Old school marketers – and probably your mama – would say no. Keep your tone professional! Stay family-friendly. Make your copy as accessible and appealing to everyone as possible. That’s all excellent advice.
But, frack – times and tastes have changed. Plus, studies show that cussing, when used correctly, can actually help your marketing campaign. Swearing triggers emotions, something all marketers want to achieve. It creates a sense of inclusion as if your audience is in on the joke. People who swear are perceived as more trustworthy and honest – they don’t bulls#!t you – so swearing can help your brand achieve a sense of authenticity and be extra persuasive.
Therefore, is it possible to f%#kin cuss in marketing – and be successful? H-E-double hockey sticks, yes.

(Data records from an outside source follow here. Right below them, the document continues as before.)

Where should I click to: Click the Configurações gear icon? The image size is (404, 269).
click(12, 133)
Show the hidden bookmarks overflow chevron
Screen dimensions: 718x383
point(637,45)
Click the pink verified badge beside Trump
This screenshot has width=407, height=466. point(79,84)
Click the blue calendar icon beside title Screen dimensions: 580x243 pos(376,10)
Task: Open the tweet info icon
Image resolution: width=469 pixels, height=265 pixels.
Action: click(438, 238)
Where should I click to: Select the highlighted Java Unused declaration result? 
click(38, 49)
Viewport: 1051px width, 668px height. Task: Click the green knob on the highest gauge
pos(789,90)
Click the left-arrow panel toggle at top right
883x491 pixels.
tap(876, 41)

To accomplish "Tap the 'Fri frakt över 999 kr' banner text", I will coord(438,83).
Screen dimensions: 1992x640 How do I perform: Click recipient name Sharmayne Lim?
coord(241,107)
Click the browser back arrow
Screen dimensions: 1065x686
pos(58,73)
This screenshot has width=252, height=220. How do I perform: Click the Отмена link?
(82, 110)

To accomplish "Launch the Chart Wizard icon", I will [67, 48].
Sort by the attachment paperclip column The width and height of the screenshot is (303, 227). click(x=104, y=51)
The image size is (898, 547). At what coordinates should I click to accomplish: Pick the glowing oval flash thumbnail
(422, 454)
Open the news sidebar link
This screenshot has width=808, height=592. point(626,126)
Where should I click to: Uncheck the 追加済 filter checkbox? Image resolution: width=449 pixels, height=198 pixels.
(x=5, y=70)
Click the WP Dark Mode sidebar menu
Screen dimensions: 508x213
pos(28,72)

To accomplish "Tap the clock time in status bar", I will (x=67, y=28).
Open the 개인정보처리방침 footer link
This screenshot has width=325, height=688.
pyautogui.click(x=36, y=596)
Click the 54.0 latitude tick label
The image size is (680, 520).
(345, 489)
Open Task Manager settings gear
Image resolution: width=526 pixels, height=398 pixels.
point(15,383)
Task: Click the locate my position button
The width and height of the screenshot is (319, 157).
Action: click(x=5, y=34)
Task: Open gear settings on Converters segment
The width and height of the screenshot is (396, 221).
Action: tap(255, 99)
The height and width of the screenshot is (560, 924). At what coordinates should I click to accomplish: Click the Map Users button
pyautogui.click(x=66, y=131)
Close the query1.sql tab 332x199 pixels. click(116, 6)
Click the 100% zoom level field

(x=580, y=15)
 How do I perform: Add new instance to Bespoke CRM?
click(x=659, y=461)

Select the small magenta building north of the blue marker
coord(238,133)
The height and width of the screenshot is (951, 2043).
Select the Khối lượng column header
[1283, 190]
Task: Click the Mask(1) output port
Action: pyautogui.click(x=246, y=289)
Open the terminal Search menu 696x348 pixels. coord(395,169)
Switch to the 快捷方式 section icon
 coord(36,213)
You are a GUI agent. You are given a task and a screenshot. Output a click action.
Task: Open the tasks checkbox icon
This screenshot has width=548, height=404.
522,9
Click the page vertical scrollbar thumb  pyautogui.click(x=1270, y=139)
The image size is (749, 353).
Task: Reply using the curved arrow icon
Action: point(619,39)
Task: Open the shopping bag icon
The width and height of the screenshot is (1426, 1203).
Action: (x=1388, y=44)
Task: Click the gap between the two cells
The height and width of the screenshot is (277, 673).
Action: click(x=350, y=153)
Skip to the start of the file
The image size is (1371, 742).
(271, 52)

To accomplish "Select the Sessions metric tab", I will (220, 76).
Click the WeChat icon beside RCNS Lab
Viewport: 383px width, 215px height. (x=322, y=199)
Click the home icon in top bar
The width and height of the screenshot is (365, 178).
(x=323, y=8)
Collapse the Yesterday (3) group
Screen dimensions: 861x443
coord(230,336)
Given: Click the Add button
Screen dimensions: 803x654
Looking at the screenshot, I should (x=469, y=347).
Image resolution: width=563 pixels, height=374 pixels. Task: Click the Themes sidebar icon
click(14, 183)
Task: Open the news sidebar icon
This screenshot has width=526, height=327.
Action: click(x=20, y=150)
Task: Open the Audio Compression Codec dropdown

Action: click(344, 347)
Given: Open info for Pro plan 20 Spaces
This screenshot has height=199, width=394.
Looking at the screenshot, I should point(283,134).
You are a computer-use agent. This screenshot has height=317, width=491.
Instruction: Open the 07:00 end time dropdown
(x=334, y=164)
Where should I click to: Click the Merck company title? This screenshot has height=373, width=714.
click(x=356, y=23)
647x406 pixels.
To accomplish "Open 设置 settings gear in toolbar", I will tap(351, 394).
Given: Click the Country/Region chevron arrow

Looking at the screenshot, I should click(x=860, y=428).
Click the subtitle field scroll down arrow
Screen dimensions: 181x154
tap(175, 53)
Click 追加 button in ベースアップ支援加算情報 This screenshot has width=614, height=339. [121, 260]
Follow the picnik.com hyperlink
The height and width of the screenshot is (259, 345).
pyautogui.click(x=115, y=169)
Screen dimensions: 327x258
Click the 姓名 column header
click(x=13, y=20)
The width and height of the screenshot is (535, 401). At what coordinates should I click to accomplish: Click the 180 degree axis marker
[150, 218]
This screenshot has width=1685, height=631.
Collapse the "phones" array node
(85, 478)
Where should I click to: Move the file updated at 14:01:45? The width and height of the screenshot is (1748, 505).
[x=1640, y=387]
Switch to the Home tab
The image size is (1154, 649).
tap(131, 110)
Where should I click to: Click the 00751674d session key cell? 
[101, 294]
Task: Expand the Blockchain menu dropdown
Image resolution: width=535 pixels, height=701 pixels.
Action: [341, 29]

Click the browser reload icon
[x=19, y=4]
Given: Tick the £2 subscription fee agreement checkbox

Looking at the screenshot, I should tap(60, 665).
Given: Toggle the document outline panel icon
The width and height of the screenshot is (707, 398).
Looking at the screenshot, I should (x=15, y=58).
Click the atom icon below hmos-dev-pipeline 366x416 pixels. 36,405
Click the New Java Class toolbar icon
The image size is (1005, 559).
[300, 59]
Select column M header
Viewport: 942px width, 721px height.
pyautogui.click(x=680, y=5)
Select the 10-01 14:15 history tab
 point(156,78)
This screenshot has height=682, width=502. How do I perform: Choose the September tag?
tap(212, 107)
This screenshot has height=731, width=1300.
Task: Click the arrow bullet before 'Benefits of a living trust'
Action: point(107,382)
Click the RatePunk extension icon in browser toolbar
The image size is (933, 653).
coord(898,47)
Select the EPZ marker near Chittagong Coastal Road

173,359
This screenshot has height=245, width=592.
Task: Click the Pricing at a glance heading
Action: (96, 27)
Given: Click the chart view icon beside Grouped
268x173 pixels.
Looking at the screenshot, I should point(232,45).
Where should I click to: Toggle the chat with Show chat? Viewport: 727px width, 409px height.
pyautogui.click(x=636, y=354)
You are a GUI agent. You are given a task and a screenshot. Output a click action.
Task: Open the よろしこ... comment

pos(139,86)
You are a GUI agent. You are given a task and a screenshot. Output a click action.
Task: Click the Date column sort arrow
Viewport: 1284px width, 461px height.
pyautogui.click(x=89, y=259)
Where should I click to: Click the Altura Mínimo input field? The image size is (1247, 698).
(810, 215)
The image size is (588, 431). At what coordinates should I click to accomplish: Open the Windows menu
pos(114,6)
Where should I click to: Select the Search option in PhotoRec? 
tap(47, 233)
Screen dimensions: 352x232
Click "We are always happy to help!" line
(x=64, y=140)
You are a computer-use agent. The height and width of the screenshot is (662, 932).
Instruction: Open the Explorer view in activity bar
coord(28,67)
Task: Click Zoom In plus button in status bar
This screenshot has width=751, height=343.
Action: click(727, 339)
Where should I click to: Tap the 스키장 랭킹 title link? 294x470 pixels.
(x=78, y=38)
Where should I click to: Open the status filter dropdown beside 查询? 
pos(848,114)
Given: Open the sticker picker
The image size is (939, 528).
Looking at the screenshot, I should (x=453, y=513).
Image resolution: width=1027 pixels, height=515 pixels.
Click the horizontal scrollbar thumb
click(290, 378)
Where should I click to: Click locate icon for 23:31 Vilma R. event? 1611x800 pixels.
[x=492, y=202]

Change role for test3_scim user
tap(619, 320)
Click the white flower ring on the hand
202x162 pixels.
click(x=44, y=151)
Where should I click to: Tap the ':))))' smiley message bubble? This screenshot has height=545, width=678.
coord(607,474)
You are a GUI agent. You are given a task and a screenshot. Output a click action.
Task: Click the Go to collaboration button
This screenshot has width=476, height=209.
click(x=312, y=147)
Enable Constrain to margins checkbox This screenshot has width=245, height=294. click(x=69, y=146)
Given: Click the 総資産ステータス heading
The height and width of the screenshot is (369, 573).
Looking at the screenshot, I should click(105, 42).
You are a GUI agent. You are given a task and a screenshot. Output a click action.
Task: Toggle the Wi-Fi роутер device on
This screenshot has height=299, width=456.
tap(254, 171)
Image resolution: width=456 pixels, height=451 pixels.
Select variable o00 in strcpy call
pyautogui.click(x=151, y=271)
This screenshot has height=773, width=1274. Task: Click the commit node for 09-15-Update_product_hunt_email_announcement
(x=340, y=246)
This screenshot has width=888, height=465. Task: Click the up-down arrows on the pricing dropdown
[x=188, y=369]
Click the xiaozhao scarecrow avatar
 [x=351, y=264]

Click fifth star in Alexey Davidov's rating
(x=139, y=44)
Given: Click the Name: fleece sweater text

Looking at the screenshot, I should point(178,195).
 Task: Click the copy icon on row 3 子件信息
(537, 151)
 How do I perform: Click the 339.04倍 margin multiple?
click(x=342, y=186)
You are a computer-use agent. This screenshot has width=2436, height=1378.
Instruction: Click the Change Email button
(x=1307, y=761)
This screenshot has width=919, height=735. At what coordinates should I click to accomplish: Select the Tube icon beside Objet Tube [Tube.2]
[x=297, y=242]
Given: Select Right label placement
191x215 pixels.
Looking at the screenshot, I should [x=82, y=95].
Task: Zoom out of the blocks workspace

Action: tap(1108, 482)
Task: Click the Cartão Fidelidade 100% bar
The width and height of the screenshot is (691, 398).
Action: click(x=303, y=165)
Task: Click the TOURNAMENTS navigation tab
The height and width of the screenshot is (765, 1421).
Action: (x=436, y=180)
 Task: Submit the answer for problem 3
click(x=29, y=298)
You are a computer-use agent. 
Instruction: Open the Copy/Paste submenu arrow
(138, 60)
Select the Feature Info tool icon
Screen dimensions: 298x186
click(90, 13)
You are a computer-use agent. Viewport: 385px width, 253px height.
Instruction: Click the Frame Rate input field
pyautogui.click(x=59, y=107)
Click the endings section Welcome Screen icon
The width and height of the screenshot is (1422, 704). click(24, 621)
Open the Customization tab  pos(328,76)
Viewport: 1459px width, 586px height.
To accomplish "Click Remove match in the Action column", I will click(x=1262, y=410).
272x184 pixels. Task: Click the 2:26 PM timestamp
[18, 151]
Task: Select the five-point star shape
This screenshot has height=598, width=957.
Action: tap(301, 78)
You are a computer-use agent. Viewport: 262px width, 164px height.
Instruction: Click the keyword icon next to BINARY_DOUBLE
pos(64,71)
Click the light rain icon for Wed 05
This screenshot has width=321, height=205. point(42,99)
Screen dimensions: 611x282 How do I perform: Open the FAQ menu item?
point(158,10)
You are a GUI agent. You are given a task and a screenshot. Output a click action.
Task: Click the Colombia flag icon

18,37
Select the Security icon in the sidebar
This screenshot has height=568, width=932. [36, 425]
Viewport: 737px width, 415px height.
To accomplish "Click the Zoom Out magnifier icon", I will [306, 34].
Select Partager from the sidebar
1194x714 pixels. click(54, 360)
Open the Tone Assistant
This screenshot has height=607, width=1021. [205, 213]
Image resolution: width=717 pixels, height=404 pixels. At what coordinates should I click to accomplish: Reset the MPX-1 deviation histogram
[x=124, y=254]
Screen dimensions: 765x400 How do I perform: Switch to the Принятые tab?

One of our favorite ads arrived at the end of 2020, a heck of a year for many of us. With that in mind, the ad, created by Canadian-based marketing firm Public, encourages folks to donate $5 to the Mental Health Coalition. The ad is full of folks telling 2020 precisely what they think of it, complete with more than 25 f-bombs and obscene hand gestures. Swearing is cathartic, so if you had a s#!tty 2020, you’ll likely relate to and feel a little better when you watch this video.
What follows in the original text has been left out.